ブックレビュー 小野不由美


黒祠の島


(★★★☆☆ 星3つ)

探偵小説は久しぶりに読んだ。結果は、まあまあといったところだ。グロを売り物にするエンターテインメントが氾濫して刺激に慣れっこになっていると、この本は殺人や因習に支配されているおどろおどろしさが売りなのに、現在では「足りない」と思ってしまうかもしれない。作者は高校時代にアニメ漫研部を作ったり、またこの作品は漫画化されているように、いかにもオタクが好みそうな、雰囲気やビジュアル、設定といったところがイメージソースになっているように感じられる。

村社会の排他性や権勢をふるい支配的にふるまう家、そしてそこにまつわる血縁からくる因縁などは横溝正史を思わせるが、クオリティーはそれにまったく及ばない。
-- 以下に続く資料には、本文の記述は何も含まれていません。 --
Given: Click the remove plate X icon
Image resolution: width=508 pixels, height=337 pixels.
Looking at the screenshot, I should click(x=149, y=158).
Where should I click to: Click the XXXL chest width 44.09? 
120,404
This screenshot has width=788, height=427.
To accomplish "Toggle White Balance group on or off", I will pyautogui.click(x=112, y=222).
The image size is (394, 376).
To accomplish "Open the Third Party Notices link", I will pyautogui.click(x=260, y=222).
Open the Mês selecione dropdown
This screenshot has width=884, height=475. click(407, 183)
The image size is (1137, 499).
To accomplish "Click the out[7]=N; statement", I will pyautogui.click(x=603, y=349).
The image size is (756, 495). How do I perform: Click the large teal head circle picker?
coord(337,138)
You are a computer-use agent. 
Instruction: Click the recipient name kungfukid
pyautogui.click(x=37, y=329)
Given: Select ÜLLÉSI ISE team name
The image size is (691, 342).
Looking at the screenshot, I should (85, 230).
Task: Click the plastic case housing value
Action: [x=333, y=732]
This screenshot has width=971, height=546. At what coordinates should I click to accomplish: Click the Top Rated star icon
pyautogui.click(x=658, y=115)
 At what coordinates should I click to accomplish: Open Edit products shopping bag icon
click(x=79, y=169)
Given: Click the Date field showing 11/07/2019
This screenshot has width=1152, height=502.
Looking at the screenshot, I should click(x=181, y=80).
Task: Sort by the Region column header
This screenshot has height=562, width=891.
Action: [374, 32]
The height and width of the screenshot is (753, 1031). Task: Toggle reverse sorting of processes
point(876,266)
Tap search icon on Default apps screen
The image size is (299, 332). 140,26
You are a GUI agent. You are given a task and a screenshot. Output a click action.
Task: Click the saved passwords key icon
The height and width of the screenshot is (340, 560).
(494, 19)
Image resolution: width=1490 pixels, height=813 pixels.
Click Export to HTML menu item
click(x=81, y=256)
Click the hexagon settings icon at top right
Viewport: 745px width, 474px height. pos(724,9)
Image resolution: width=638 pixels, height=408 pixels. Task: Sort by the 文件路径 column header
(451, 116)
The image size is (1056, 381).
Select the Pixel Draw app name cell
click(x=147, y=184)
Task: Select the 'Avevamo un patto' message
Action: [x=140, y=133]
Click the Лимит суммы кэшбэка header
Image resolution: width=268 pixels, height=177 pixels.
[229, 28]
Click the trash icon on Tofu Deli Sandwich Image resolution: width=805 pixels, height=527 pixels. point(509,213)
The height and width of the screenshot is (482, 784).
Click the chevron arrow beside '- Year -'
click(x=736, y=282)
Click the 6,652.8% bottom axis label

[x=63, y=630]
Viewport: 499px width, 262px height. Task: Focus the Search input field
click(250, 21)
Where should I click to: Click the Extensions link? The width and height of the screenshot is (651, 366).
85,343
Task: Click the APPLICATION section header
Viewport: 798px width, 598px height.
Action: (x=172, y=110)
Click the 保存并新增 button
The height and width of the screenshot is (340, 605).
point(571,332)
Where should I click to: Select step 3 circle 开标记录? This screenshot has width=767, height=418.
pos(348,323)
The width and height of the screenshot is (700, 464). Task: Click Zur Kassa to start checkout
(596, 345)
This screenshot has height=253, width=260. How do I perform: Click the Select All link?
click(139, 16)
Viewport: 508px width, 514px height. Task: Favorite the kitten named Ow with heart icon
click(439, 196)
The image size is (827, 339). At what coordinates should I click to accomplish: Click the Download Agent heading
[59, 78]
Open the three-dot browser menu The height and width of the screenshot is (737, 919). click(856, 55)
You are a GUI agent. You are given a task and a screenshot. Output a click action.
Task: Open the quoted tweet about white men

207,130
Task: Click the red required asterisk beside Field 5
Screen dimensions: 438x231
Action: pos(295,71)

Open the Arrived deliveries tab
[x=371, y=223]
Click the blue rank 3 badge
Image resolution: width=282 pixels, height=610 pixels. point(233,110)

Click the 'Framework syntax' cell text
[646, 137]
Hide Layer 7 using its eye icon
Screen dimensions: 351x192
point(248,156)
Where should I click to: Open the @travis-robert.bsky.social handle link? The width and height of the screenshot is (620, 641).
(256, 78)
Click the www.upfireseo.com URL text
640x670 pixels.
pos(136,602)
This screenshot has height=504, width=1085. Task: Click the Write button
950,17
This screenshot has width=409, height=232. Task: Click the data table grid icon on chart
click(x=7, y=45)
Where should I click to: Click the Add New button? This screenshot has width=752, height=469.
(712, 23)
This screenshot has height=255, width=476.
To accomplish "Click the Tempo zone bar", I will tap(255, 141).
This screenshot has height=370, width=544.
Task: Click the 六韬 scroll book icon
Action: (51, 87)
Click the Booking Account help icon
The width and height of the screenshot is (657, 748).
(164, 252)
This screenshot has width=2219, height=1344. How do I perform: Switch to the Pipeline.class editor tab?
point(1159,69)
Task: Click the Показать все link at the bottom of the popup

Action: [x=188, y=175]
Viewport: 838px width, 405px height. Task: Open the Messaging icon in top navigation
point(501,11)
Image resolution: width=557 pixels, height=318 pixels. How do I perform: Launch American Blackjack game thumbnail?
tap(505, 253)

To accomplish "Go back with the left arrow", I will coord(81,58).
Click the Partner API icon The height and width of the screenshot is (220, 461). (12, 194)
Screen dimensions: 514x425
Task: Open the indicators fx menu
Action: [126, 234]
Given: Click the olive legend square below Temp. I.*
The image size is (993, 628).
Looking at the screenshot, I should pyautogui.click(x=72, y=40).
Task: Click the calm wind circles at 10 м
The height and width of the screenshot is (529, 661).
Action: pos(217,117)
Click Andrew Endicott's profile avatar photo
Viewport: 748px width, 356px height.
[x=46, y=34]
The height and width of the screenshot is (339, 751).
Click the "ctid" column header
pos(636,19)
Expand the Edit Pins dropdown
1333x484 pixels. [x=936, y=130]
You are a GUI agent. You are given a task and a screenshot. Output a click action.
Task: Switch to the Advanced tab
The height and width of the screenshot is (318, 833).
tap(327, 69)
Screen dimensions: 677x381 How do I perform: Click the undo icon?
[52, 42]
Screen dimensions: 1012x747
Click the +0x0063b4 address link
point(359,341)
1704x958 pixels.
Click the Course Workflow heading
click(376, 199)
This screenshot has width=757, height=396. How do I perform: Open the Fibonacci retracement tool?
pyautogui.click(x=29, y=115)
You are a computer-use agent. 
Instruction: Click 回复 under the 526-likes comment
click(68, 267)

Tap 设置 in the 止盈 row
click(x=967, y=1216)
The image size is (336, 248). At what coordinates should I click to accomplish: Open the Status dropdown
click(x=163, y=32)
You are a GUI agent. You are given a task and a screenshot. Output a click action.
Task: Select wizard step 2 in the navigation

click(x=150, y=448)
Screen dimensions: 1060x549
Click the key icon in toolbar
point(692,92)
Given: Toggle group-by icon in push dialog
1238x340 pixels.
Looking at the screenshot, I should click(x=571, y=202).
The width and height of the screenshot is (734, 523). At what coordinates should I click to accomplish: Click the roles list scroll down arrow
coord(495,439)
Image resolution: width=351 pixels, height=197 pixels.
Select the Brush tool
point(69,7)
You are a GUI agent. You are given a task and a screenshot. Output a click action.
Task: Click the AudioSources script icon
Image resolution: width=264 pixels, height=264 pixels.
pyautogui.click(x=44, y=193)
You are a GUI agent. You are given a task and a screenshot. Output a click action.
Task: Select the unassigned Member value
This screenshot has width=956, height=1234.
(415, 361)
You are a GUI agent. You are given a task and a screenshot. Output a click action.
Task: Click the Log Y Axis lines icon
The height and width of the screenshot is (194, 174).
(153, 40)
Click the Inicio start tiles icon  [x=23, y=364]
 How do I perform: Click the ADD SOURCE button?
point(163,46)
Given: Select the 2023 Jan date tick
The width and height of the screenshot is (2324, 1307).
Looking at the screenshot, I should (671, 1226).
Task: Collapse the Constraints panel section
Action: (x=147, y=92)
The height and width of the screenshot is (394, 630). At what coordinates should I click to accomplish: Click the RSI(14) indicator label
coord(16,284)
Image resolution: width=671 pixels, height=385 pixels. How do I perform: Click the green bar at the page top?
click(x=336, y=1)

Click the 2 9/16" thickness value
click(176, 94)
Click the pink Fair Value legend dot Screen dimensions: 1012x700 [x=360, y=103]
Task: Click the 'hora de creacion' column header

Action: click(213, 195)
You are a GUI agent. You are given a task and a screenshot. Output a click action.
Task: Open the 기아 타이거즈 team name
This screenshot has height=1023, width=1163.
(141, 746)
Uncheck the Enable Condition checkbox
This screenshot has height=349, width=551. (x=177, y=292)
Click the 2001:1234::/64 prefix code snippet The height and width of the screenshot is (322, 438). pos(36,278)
ストーリーに活かされない五行説を突然展開したり、九州の離れ小島でよそ者を嫌う設定の島民の言葉が皆標準語など、書くときにリアリティーをもたせる力点配分が違うのではないかとの違和感を感じる。

しかし島での惨事の元凶となる存在の設定などはうまく練られているし、読んでまるっきり不満だったとか損をしたという気はしない。ちょっとした息抜きにはこういうものもいいだろう。文章の味わいや叙述の美しさといった才能はまるで感じられないが。(2013/8/27 記)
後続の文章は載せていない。